This Is Why the S&P 500 Keeps Breaking Records

By Hana Kim in Business · July 13, 2026
This Is Why the S&P 500 Keeps Breaking Records

The S&P 500 hitting new highs because companies are making more money is like saying water is wet—technically true but tells you almost nothing useful.

Here's what actually matters: those stellar earnings are happening while consumer credit card debt hits record highs, commercial real estate is rotting, and wage growth keeps losing to inflation. So the real question becomes whether these profits represent genuine productivity improvements or just financial engineering and margin squeezing. I've watched this movie before. Companies cut costs by shedding workers, automation, or pushing prices higher. Shareholders cheer. Then eighteen months later you're staring at the moment when you can't cut anymore and demand actually matters again.

The part nobody wants to discuss is that record earnings in a contracting consumer economy is actually a warning sign dressed up as good news.
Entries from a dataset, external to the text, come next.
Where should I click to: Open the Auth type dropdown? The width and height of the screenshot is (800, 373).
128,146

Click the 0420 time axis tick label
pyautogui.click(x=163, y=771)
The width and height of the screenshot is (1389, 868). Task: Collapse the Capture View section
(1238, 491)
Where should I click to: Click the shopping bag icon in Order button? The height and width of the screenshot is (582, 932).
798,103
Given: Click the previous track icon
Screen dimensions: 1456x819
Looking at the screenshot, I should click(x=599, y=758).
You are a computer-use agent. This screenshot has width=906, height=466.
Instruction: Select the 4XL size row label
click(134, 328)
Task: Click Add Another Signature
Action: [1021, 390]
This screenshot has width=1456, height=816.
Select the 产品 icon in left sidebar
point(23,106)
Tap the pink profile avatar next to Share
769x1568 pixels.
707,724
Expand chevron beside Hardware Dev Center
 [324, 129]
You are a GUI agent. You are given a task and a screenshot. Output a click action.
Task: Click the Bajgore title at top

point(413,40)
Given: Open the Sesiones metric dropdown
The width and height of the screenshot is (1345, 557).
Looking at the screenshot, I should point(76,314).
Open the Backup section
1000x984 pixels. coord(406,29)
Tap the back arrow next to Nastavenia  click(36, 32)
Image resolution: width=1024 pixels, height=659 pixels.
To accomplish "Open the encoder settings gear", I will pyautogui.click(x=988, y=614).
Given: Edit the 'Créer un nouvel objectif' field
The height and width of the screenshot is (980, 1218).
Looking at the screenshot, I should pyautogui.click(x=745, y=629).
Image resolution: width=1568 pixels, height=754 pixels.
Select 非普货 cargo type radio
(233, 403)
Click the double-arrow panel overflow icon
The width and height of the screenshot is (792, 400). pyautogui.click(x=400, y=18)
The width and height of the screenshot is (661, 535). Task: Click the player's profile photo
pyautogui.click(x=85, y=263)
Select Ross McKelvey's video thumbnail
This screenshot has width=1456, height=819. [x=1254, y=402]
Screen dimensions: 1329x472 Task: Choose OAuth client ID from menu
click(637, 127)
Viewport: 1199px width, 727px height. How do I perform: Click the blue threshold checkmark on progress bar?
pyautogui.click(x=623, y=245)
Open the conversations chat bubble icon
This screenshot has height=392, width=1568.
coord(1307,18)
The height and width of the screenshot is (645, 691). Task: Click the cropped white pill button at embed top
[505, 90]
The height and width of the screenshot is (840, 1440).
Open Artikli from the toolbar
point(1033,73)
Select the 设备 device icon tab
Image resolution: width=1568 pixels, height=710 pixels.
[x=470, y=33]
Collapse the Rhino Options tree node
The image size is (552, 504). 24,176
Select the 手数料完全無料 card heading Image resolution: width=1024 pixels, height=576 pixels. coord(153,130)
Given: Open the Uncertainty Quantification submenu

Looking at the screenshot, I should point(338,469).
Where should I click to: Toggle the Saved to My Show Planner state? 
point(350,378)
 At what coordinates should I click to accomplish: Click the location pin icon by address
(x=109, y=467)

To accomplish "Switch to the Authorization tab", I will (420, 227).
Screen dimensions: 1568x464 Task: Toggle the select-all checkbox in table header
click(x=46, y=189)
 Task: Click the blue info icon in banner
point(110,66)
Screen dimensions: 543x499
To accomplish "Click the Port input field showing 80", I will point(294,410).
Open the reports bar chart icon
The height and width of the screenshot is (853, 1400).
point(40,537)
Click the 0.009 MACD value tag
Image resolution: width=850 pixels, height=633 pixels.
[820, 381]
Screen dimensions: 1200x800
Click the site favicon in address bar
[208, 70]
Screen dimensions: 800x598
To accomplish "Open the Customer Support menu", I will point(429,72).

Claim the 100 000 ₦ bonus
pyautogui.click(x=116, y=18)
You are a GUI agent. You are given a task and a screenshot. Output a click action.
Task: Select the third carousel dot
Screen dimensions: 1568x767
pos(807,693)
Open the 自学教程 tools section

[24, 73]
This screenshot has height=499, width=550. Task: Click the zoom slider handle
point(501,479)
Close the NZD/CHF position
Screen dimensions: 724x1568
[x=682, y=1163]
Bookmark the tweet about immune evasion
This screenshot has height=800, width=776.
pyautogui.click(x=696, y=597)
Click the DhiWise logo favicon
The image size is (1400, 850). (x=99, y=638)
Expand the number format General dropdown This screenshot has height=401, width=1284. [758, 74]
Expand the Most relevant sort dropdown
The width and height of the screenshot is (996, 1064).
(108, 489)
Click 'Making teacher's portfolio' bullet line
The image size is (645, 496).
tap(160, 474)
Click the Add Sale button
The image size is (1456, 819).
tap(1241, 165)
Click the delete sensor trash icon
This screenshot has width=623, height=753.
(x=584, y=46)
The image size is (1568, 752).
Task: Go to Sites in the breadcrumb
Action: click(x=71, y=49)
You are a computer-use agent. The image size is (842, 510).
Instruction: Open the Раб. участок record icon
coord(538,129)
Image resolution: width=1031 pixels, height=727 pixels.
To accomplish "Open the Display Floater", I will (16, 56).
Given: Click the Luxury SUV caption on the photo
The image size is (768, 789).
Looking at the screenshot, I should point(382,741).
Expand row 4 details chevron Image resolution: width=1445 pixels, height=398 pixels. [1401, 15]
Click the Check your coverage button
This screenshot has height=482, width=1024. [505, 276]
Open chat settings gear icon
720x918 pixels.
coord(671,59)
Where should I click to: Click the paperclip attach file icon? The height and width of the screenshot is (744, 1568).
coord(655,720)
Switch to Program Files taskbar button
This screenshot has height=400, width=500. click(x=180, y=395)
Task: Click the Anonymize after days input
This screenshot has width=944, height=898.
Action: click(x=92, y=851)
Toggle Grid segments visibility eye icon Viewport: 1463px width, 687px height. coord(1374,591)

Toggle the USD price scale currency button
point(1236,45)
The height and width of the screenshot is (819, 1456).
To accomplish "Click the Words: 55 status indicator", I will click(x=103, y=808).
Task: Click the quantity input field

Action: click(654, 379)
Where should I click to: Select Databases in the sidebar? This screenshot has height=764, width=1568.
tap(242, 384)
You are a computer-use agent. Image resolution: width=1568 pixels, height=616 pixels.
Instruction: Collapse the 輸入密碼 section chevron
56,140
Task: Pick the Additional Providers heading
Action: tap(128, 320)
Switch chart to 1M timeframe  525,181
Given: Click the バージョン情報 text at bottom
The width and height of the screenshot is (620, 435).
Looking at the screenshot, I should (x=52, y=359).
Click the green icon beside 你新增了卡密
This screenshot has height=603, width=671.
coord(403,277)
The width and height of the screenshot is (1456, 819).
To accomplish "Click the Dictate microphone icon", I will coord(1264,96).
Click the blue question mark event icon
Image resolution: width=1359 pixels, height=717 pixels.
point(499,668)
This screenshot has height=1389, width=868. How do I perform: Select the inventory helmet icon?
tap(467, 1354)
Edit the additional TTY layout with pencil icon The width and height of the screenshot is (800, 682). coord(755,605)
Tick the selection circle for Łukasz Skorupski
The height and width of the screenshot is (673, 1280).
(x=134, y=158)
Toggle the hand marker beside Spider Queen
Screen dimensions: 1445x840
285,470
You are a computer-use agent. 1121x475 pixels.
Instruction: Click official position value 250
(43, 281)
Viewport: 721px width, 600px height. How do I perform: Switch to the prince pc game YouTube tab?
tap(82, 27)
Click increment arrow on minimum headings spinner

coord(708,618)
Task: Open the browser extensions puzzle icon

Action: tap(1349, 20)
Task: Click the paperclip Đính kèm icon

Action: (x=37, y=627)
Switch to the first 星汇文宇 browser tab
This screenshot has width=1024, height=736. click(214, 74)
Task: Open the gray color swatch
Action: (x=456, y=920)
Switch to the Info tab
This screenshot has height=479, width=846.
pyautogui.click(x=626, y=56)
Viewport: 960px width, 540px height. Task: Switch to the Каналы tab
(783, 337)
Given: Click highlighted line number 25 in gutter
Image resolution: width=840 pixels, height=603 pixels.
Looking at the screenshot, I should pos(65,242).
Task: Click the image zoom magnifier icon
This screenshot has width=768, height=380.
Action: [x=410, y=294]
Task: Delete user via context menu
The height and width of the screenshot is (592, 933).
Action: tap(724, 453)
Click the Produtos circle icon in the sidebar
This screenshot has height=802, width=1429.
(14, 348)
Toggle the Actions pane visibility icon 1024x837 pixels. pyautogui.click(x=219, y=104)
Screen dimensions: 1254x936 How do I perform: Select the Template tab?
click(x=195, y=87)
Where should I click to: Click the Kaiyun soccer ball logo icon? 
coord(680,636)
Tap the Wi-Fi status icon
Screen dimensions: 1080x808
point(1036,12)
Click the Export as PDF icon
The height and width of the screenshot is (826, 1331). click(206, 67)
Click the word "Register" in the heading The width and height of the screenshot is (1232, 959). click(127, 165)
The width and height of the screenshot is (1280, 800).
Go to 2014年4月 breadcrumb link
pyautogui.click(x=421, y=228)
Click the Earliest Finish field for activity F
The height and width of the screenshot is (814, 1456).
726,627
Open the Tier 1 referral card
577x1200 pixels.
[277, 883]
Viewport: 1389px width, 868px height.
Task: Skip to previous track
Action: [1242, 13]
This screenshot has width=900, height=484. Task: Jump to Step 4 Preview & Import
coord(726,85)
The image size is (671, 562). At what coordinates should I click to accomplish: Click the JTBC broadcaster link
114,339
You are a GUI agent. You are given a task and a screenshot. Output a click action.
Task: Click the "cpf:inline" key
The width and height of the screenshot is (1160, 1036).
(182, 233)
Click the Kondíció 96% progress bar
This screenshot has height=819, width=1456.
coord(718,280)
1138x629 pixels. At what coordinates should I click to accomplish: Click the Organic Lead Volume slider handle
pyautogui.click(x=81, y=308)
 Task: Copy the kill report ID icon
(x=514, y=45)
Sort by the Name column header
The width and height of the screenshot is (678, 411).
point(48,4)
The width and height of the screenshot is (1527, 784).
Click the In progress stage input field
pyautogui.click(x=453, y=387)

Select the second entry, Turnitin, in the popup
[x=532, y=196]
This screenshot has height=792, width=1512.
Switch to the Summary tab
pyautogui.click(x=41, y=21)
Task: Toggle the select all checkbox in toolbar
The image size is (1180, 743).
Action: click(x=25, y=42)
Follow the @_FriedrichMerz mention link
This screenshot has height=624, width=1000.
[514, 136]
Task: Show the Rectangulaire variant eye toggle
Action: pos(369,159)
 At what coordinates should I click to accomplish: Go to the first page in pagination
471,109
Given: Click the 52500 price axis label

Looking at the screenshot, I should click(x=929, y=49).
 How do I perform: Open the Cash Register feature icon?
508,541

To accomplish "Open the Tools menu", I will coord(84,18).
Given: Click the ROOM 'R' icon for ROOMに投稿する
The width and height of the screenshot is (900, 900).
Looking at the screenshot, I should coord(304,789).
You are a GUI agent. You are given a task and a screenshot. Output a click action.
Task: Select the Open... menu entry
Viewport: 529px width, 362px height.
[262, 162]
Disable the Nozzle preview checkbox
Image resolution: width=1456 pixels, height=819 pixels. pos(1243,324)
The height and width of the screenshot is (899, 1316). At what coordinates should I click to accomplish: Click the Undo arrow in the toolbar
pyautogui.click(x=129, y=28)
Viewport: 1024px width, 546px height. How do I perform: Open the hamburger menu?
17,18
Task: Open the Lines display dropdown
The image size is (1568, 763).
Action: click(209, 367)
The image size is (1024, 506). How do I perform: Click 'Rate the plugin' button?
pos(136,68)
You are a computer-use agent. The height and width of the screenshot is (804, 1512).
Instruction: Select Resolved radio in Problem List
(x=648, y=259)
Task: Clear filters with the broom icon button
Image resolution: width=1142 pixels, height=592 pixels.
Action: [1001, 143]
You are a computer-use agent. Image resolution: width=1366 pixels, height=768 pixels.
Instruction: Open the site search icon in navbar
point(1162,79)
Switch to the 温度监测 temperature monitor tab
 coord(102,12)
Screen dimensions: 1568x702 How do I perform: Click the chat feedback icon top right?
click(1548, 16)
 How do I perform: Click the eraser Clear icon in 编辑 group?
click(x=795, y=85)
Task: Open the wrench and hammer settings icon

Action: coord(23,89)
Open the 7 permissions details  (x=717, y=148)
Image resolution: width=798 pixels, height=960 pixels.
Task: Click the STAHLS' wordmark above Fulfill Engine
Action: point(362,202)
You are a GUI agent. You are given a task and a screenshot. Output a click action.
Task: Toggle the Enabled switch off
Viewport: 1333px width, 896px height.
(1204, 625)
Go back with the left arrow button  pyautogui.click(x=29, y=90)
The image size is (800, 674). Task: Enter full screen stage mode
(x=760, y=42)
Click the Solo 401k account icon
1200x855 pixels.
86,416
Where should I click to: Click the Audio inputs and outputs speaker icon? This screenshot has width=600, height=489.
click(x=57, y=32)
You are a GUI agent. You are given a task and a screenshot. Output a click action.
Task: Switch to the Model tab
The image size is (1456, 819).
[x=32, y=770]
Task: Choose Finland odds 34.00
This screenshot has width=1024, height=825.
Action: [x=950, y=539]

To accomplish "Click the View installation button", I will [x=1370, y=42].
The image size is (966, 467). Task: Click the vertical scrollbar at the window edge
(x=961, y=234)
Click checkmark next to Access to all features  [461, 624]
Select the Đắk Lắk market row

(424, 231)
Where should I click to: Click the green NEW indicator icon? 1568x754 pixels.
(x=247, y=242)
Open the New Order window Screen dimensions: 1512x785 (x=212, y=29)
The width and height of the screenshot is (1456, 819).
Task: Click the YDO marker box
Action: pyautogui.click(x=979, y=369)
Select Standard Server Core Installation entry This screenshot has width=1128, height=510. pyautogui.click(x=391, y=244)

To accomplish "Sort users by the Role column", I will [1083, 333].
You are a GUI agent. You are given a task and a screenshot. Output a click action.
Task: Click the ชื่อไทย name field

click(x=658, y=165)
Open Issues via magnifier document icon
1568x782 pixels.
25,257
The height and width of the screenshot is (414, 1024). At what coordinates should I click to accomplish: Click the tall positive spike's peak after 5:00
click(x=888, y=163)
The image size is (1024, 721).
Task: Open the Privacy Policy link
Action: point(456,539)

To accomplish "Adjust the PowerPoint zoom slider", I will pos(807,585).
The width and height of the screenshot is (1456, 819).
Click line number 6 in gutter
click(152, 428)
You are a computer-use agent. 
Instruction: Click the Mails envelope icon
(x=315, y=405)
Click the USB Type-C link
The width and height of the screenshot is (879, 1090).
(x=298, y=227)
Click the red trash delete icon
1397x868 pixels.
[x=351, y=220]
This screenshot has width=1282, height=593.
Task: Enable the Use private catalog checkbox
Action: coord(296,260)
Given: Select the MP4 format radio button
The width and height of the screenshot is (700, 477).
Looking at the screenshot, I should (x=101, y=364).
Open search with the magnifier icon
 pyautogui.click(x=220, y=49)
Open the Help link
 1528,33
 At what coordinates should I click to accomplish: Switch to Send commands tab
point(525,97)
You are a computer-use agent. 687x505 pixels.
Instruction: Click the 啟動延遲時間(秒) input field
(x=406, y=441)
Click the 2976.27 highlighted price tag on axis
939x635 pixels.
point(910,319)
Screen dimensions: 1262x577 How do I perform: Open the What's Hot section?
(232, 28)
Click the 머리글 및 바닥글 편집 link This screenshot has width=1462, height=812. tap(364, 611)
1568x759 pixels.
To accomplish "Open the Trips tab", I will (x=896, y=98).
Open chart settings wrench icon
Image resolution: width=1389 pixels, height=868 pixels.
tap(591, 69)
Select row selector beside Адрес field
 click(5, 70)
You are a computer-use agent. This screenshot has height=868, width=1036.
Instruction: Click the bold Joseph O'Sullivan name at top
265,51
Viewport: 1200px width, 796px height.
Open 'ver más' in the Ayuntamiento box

It means corporations are extracting maximum value from less overall activity—which is fine until it isn't. What happens when people stop buying because they're carrying too much debt? That stellar earnings story evaporates fast. We saw the preview in 2023 when everyone was shocked consumers kept spending, as if willpower and credit limits are infinite.

I'm not predicting collapse. I'm pointing out that "record earnings" as an explanation for record stock prices skips over the harder question: at what point does the real economy stop cooperating with the financial one? The market can stay irrational longer than anyone stays solvent, but eventually you need actual demand from actual people with actual money. Corporate earnings are hitting records in a system showing serious structural stress. That's worth questioning instead of celebrating.